Stacie Pettyjohn is a Ph.D. candidate at the University of Virginia and an Eisenhower/ Clifford Roberts Fellow. While at the Center she will work on her dissertation titled “Talking with Terrorists: American Policy Toward the ANC, PLO, Sinn Fein and Hamas.” The project examines the questions of when will the U.S. engage nationalist terrorist organizations and under what conditions will the engagement succeed at integrating these groups into a political system. She comes to APSA from a year-long fellowship at the Brookings Institution, and will complete her year-long stay at the Center in August 2008.

 

 

Anthony Messina is an associate professor at the University of Notre Dame’s Helen Kellogg Institute for International Studies. While at the Center he is working on a book length project titled, “Migration to Europe in an Age of Terror.” The project examines if a state’s traditional role as the guarantor of the physical safety of its citizens is reconcilable with its pursuit of liberal economic policies and inclusive immigrant incorporation policies in an age of terror.
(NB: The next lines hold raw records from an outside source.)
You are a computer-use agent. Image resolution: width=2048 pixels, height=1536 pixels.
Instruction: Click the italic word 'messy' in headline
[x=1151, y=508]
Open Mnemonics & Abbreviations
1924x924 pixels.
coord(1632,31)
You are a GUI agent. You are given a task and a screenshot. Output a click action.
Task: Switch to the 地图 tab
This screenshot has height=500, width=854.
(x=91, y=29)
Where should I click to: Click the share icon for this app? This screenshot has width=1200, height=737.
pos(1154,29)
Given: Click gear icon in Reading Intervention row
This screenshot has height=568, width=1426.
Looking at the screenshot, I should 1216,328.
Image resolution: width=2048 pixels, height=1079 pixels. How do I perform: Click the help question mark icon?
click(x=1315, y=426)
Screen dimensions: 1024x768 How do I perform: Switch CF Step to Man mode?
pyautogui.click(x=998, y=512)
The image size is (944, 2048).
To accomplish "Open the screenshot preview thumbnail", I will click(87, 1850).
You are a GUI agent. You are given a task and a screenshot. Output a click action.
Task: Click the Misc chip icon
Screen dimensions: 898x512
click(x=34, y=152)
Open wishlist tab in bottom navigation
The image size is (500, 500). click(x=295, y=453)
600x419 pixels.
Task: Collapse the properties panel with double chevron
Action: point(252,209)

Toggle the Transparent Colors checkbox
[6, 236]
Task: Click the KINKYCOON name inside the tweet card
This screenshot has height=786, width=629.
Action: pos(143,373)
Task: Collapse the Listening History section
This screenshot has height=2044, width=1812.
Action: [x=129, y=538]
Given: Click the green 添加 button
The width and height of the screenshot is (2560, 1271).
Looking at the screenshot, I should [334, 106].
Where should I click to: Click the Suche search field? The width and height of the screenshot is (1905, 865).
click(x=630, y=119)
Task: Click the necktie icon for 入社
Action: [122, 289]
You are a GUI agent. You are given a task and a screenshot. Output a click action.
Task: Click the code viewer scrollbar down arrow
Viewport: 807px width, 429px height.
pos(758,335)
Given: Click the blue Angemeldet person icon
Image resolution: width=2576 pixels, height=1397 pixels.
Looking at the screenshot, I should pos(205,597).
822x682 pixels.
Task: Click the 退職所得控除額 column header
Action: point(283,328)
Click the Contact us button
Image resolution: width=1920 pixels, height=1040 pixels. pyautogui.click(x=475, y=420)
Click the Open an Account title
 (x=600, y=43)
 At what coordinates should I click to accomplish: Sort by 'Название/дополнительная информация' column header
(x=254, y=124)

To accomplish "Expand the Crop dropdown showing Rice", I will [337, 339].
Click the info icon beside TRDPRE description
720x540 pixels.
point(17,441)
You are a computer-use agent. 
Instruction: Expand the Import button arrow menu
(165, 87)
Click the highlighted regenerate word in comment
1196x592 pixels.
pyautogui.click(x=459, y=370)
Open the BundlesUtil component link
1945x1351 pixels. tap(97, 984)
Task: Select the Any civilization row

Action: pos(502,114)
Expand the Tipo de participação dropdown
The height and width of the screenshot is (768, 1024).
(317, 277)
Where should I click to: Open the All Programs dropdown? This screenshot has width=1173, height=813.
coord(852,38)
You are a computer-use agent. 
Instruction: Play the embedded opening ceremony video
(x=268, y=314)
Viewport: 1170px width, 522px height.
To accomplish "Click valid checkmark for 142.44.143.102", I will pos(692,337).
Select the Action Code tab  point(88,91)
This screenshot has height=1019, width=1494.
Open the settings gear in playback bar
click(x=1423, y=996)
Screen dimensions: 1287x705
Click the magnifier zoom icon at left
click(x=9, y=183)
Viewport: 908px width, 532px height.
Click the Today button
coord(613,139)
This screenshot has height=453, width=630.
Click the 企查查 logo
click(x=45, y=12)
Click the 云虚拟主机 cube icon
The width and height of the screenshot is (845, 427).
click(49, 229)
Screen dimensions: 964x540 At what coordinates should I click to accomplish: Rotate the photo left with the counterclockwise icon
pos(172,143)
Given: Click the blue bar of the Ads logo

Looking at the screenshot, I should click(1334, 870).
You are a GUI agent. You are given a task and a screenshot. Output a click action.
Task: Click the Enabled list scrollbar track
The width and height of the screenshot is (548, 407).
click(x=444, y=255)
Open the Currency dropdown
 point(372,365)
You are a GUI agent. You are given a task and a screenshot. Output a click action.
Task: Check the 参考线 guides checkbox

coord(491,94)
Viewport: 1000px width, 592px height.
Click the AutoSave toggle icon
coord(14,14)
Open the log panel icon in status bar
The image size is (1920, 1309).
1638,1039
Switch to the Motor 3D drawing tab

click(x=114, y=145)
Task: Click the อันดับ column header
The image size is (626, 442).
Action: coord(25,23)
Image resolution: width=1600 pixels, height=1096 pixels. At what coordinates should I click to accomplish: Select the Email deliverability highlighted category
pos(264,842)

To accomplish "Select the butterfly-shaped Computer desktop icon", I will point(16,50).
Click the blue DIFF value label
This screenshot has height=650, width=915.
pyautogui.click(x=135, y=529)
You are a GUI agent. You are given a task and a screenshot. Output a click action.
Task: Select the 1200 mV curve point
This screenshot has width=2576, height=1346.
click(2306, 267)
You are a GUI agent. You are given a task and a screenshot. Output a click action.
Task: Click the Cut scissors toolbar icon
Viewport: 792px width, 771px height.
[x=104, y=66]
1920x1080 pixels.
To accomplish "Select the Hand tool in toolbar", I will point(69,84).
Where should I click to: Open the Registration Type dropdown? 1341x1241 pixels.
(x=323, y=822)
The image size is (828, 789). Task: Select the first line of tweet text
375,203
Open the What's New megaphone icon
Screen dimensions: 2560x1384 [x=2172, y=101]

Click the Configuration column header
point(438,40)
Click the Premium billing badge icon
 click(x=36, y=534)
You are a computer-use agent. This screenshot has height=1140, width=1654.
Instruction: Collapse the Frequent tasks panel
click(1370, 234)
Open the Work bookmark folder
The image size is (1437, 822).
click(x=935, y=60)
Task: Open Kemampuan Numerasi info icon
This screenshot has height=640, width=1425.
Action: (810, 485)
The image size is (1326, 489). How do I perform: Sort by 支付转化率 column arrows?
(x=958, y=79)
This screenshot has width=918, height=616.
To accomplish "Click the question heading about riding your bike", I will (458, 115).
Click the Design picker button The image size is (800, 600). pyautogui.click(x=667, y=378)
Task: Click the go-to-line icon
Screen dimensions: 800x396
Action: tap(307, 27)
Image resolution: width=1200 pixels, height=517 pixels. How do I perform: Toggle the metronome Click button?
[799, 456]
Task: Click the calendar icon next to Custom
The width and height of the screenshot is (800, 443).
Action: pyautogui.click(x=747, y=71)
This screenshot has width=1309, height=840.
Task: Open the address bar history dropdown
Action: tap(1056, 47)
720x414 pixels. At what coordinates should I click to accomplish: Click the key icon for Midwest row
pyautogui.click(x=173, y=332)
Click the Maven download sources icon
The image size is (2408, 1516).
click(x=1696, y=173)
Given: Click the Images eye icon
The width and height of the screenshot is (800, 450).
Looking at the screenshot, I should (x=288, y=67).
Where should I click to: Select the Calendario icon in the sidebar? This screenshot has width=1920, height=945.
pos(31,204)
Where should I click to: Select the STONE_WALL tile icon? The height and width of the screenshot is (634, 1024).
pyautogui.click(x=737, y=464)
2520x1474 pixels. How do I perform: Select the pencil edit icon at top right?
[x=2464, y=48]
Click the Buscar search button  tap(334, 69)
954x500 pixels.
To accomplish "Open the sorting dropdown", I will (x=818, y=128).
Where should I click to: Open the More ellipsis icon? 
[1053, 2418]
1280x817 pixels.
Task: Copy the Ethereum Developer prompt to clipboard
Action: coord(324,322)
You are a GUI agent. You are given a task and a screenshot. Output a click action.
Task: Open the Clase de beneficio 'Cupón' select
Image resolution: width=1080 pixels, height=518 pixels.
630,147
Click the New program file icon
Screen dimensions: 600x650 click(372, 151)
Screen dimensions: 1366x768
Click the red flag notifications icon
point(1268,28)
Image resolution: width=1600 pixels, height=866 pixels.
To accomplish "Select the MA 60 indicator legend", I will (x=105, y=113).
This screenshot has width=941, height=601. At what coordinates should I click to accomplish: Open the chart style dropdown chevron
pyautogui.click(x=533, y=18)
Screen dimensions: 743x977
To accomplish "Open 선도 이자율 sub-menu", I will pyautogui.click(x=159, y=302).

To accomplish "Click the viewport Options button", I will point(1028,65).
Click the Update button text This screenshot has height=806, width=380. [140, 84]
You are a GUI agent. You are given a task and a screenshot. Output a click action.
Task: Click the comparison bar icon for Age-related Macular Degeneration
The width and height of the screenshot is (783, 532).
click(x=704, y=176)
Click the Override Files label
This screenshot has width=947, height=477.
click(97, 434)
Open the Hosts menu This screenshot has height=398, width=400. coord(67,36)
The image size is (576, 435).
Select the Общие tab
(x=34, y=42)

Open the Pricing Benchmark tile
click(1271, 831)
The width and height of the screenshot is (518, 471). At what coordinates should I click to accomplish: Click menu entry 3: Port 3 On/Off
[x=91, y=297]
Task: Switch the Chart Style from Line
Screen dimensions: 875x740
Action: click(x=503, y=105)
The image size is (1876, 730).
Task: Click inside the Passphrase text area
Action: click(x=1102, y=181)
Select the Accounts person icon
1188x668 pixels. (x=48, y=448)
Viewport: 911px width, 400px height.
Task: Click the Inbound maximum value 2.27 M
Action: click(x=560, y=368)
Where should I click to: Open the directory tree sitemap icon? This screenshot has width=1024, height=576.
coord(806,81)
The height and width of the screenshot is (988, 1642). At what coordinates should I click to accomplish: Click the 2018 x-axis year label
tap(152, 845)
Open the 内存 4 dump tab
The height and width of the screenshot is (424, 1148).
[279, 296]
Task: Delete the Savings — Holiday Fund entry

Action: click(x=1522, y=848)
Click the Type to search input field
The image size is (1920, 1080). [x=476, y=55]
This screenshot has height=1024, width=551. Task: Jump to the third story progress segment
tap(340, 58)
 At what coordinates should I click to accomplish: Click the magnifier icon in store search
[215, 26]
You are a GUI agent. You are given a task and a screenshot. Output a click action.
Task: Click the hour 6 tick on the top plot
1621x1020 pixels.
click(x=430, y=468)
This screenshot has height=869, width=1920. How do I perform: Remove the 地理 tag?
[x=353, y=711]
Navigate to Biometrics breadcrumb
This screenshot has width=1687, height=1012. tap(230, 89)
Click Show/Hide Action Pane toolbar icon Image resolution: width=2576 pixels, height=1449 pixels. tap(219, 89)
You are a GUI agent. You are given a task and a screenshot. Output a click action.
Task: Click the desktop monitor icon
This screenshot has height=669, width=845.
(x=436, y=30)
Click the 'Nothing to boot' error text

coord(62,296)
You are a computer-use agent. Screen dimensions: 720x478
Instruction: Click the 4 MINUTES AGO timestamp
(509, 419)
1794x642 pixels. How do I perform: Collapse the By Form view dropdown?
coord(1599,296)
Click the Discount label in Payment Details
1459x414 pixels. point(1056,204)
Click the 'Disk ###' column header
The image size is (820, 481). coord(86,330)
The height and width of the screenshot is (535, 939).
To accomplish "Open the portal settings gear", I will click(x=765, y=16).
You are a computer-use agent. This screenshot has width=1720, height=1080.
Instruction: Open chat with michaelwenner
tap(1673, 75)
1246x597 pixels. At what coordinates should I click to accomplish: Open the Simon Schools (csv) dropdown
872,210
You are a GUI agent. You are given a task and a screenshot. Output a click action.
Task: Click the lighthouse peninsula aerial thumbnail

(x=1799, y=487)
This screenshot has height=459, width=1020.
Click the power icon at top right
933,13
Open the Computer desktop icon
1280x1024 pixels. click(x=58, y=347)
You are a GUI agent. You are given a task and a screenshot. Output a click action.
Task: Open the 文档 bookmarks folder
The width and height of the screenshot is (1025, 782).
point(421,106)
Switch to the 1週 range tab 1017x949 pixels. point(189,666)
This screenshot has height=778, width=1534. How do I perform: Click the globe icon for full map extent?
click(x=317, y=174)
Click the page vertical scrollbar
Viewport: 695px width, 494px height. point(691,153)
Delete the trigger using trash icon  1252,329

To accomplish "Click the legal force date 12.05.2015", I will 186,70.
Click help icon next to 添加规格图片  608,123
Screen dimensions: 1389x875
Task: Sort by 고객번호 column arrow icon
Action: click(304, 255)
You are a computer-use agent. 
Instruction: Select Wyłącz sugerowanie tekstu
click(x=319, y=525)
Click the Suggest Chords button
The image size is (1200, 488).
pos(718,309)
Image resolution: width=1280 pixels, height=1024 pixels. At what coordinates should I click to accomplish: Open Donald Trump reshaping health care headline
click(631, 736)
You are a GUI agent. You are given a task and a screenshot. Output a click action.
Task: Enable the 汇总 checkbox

He is also the author of The Logistics and Politics of Post-WWII Migration to Western Europe and Race and Party Competition in Britain. He will be in residence at the Center through May 2008.

 

Southern Methodist University’s John Goodwin Tower Center for Political Science rents a Center office for use by members of its faculty while in the Washington DC area. The space is primarily used by Seyom Brown, Johns Goodwin Tower Distinguished Chair in International Politics and National Security, and James F. Hollifield, Tower Center Director.